Thursday, May 1, 2008

Push to walk buttons - power or placebo?

By John Greenfield

[This also runs in Time Out Chicago,]

What’s up with those push-to-walk buttons at intersections? Do they work or are they just there to make you feel empowered?

Good question. The New York Times reported NYC deactivated most of its pedestrian switches in the 1980s but thousands of sucker buttons were still in place by 2004. CDOT’s Brian Steele assures us this isn’t the case here. “When you press it activates the walk signal and lengthens the green,” he says. Does rapid-fire jabbing help? No, says Steele. “It’s like an elevator – pushing once is enough.” Some newer stoplights are programmed so that, late at night, side streets never get a green unless a waiting motorist or ped is detected. Under-pavement sensors automatically register cars but if you don’t notice the button you’ll never get a signal. Unfair, but Steele promises CDOT’s researching pedestrian-triggered automated walk signals. ‘Round midnight we tried to cross busy Chicago Ave. at sleepy Paulina St. and found Steele’s right. If we pushed the button in any manner, or if a driver was also waiting to cross, we’d get a walk signal in about a minute. Not pressing meant our light stayed red indefinitely. So as Curtis Mayfield sang, “Keep On Pushing.”


Lee said...

One very annoying thing about the buttons though is that if you don't push it, you don't get the signal, even if there's a green light. These have been popping up around Lakeview, such as at Broadway/Cornelia and Sheridan/Barry. I see people standing there through multiple cycles waiting for the cross signal, while cars going the same direction get a green. It also means when you approach a green light, you can't tell how long you have to cross -- whereas at a normal signal you'd have a walk signal or flashing hand, these intersections permanently say not to cross unless you were there to push the button.

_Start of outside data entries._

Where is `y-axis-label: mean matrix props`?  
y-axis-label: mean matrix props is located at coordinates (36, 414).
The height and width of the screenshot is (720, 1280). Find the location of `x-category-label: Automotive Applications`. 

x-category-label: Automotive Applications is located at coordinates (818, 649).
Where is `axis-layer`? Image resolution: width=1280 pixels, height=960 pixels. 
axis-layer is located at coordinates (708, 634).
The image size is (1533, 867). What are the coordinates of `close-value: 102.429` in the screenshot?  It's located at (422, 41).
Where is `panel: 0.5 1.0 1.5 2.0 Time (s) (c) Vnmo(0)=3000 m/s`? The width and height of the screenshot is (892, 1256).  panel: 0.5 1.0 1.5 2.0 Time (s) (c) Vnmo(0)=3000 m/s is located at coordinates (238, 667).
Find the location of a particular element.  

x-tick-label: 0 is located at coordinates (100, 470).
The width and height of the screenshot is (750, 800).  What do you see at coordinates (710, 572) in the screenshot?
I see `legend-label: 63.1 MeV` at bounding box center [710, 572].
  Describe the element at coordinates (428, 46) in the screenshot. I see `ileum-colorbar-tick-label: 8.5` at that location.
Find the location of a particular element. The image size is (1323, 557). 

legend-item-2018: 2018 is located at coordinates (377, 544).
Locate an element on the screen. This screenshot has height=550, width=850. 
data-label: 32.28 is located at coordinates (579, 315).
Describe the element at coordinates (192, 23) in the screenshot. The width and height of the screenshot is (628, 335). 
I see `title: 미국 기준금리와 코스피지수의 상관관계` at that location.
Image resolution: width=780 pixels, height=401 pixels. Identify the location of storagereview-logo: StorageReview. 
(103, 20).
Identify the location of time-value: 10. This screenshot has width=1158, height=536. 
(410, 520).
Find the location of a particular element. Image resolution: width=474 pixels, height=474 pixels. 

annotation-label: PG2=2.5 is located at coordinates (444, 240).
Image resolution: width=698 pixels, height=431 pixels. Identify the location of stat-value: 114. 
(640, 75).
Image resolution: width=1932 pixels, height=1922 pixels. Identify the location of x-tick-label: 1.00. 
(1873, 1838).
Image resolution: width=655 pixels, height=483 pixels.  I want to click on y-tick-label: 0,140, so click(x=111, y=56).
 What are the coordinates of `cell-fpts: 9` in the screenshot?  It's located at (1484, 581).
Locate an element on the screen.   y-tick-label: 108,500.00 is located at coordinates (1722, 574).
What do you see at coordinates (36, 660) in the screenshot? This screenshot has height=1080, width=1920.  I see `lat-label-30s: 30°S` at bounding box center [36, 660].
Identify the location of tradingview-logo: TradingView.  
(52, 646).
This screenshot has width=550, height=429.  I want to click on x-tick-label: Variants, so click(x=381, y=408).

CDOT should always assume that pedestrians will be crossing if the light is green.

blind chic and her dark sidekick said...

I agree with the previous commenter. I am blind and do not look for actuated signals everytime I want to cross a street. I listen to the traffic flow and go when I am protected by traffic that is going the direction I need to travel. I wouldn't know the difference since we do not have universal audible signals in Chicago.

Anonymous said...

I agree that it might be reasonable to assume there are always pedestrians in Lakeview, but I don't think CDOT should assume that there will always be a pedestrians in some lower density parts of the city. I think the solution is to make sure the push buttons, where they exist, always have an audible tone, like Maureen suggested.

Anonymous said...

The white walk signal is not always shown as the computer is waiting for a break in the stream of traffic (or until the signal has been green for some maximum amount of time.) After a period of no cars the signal immediately turns to amber, and then red, as to minimize the waiting period for cross traffic. The walk signal and timer are not shown in this case because the computer does not know when the break in traffic will occur. The pedestrian walk button must be pressed to let the computer know you are crossing so it may guarantee you the time you need to cross. Additionally main roads will typically have their light programmed to stay green until a vehicle is detected on their cross street. This prevents stopping traffic for no cross traffic.